We're well into the second quarter of school here. The kids are doing well. I'm busy volunteering and working on some freelance editing and writing as well as training as a swim instructor. I'm at a loss for words tonight, so I'll just let the kids do the talking:

Can my name be Buster [from the Arthur cartoons] because he's always hungry? The Baby asks.

A few days later, as we're eating burgers:
Can my middle name be Burger Smash? The Baby asks.
So you want your name to be Buster Burger Smash? I ask. Seems totally appropriate.

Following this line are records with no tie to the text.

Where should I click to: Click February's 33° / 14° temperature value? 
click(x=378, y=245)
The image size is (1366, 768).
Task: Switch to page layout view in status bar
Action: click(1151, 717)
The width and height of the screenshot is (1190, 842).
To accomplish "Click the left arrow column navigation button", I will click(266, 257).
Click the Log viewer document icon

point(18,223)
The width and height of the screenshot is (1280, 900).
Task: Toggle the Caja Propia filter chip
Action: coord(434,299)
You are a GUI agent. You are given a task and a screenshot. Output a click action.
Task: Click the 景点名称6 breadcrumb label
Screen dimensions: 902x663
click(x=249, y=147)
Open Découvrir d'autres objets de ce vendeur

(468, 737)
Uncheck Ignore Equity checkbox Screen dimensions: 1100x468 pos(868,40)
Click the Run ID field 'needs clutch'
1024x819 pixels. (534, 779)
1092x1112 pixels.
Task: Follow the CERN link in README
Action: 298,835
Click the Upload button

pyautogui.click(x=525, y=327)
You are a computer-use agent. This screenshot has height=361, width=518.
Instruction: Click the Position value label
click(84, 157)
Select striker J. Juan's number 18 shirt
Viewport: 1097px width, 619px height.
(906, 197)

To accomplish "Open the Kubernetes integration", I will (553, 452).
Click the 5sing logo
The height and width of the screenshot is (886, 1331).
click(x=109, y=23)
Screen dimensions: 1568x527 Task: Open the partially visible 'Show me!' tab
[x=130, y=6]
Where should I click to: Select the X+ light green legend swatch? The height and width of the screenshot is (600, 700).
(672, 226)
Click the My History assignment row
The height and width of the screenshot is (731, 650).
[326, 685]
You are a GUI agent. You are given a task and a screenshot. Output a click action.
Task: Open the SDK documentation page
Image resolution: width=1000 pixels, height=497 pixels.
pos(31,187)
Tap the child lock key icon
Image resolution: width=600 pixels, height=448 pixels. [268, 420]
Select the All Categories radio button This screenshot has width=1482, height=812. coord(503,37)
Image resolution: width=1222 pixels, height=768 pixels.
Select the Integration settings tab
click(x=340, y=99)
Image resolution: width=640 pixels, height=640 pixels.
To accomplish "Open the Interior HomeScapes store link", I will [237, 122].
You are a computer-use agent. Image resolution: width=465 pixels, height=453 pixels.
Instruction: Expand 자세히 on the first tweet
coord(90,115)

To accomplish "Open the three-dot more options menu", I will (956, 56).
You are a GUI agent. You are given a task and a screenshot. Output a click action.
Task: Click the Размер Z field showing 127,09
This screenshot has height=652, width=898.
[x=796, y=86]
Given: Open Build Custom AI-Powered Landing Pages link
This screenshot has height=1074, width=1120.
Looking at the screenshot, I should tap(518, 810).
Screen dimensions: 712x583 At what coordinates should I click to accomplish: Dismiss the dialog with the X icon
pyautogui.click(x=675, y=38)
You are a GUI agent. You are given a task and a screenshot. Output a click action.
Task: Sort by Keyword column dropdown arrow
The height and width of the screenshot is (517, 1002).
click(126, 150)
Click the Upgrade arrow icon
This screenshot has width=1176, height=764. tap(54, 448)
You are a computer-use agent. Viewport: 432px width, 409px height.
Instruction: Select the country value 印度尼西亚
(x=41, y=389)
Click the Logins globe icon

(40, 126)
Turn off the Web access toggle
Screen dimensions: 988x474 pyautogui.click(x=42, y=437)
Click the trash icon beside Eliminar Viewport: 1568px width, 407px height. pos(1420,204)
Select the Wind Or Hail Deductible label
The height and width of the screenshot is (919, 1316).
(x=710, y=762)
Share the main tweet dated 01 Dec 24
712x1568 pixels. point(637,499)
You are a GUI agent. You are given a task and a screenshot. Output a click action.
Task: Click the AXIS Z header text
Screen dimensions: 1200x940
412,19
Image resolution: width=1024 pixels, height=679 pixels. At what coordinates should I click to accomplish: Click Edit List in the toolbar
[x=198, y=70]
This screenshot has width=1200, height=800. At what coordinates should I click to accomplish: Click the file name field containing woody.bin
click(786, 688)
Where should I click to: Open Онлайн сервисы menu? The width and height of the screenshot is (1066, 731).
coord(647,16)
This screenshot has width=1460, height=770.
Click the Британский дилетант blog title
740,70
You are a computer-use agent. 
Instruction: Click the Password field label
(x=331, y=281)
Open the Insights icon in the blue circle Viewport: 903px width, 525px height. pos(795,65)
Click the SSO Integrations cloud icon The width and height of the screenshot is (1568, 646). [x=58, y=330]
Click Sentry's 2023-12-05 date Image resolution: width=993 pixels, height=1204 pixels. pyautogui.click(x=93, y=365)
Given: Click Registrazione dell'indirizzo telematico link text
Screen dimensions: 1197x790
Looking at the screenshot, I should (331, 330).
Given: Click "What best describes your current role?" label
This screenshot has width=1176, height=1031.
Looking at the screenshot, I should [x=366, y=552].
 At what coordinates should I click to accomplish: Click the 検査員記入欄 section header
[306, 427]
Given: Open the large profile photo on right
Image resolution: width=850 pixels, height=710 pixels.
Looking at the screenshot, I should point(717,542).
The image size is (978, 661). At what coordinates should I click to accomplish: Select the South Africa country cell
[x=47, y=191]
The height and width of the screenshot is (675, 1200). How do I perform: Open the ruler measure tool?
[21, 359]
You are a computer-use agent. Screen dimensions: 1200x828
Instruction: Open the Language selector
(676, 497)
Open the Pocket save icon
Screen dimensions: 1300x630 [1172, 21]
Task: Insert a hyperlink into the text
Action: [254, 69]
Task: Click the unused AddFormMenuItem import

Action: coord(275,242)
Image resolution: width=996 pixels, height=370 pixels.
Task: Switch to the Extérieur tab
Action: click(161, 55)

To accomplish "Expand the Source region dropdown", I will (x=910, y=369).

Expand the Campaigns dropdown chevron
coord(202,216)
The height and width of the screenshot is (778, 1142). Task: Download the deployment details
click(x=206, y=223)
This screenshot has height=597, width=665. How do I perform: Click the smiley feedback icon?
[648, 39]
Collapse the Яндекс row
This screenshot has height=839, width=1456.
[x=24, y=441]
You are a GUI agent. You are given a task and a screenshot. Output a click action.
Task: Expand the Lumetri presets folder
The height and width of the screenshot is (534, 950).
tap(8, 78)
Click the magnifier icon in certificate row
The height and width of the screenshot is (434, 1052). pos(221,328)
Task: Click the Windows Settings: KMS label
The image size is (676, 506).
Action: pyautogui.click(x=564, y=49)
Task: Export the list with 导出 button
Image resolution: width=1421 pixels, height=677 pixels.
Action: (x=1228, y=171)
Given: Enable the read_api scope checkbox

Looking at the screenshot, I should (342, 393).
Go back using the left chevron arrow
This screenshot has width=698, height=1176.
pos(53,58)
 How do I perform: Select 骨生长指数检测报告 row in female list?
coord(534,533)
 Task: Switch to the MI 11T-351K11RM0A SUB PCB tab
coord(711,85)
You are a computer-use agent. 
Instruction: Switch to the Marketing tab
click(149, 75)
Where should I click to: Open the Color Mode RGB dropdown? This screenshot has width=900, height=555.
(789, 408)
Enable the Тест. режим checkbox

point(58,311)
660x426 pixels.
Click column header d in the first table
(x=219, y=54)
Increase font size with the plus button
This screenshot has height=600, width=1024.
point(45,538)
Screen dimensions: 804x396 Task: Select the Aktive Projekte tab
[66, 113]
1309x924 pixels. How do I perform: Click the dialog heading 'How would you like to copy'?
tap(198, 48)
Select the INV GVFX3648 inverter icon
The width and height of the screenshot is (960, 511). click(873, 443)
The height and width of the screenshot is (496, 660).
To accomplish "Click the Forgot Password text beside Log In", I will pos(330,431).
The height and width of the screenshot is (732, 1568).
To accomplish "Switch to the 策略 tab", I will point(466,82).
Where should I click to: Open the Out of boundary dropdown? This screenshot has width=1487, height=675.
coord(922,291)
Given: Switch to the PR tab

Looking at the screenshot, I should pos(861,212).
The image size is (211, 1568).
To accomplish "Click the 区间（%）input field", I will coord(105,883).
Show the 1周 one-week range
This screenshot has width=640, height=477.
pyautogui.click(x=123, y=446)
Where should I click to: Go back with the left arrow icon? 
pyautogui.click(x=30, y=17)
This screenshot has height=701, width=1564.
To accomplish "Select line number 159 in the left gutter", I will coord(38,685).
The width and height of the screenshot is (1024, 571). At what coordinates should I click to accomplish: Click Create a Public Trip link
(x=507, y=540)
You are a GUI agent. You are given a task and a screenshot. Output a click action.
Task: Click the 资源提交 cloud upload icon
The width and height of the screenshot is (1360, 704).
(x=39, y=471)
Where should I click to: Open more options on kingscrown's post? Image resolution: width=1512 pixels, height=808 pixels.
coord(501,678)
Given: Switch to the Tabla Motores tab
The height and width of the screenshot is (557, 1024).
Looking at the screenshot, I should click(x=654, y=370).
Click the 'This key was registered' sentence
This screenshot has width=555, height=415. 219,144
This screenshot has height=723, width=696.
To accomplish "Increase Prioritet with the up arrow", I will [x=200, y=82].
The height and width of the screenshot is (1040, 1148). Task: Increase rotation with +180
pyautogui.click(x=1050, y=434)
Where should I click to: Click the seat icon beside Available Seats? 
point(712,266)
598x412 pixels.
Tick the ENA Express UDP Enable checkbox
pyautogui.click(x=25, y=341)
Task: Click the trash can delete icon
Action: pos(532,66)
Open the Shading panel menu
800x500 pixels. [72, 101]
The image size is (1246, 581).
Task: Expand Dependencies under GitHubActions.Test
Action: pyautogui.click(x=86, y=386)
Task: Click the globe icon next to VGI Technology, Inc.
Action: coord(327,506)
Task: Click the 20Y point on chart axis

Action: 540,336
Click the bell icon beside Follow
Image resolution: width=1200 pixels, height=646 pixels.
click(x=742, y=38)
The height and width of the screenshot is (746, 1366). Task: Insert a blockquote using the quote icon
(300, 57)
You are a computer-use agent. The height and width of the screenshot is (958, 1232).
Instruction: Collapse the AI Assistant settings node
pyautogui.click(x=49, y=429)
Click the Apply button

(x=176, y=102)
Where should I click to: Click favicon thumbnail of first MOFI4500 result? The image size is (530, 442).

The Baby, what are you looking for? I ask.
Have you seen my taxi?
he asks.
No, but I'm sure it's not in that bucket of candy [that you're rifling through].


Please take this out to the compost.
[Insert long explanation by The Baby how it's Girlface's turn to do it and finally grudging acceptance of the task.] But I'm going to be grumpy when I get back, The Baby says.

They have police dogs, but why don't they have police cats? Yeah, they can chase bad guys that go up trees, The Baby says.

Girlface is a hot mess as usual.

Girlface, please clean up whatever pee is on the bathroom floor.
It wasn't me who peed there!
Do you know how much pee I clean up that is not mine?
[Blank stare from Girlface]
ALL OF IT!
How do you know when you'll have a baby? Girlface asks.
Well, when you move into a house with more bedrooms than people, then you know, Jim answered.

Mom, is Santa real or do you and dad buy the gifts and stomp your feet on the doorstep so we can hear Santa? Girlface asks. Um, how did we get here so quickly? For crying out loud, she's SIX. I simply asked her "What do you think?" She gave me a wicked smirk. She totally knows.

A few recent arguments that I've refereed:
Mom, Girlface is kicking me, Big Brother calls up the stairs.
Stay away from her feet, I called down.

Mom, I was just standing in the TV room doing nothing and The Baby kicked me, Girlface wails.
Stand somewhere else, I told her.

Mom, Big Brother kicked me in the belly.
Big Brother's explanation? I was trying to help him get his sweatshirt on.

Girlface comes up and informs me that Big Brother was lying down on her. Upon further investigation, I learn this from Big Brother:
Did you lie down on your sister?
Mom, I wanted to lie down. I didn't want to lie down on Girlface. 

Right. My children are masters at martyrdom.

Words I never thought I'd utter:
Ketchup is not soap. Girlface was rubbing ketchup into her hands, claiming it was soap.
Stop painting with ketchup. The Baby informed me that he was finger painting with ketchup, other wise known as making a mess.
Please don't lick me. The Baby had just informed that he was hungry and then licked me.
Stop following me around the kitchen with that butter, I told The Baby who was trying to "help" me cook dinner.
Stop parachuting down the stairs, I told Big Brother who nearly jumped on me while holding plastic grocery bags above his head.